Output as a JSON list of strings, one per line, every line of the records from the one containing "600x480 pixels." through the one containing "pyautogui.click(x=140, y=146)", both included. Omit blank lines and the pictures.

**EXERCISE MATERIALS**
-- START --

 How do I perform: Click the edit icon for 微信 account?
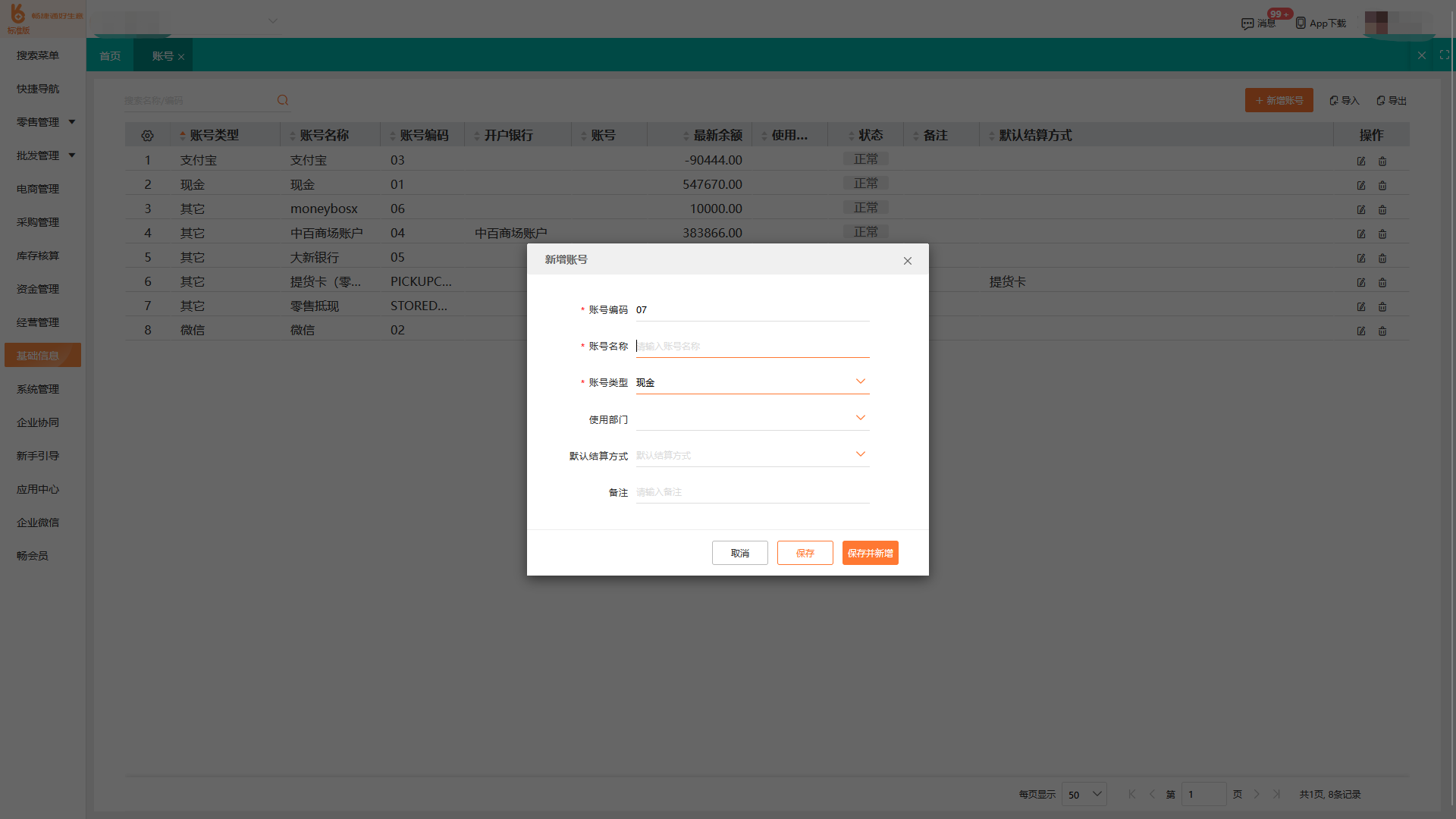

-- END --
-- START --

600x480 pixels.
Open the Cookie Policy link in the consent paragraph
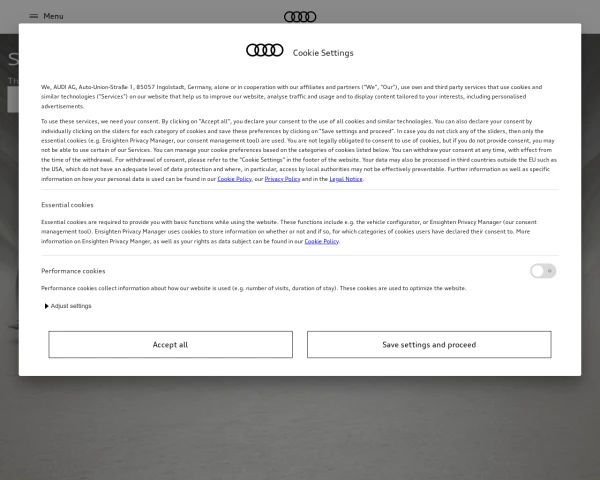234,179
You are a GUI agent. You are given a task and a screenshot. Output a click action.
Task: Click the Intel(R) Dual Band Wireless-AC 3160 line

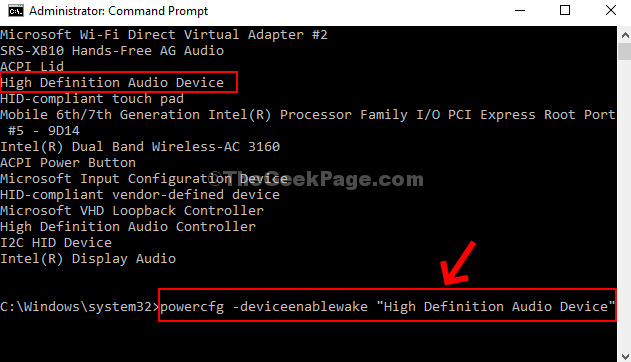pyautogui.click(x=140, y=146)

-- END --
-- START --

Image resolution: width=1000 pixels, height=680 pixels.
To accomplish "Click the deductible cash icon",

-- END --

**EXPECTED OUTPUT**
[
  "600x480 pixels.",
  "Open the Cookie Policy link in the consent paragraph",
  "234,179",
  "You are a GUI agent. You are given a task and a screenshot. Output a click action.",
  "Task: Click the Intel(R) Dual Band Wireless-AC 3160 line",
  "pyautogui.click(x=140, y=146)"
]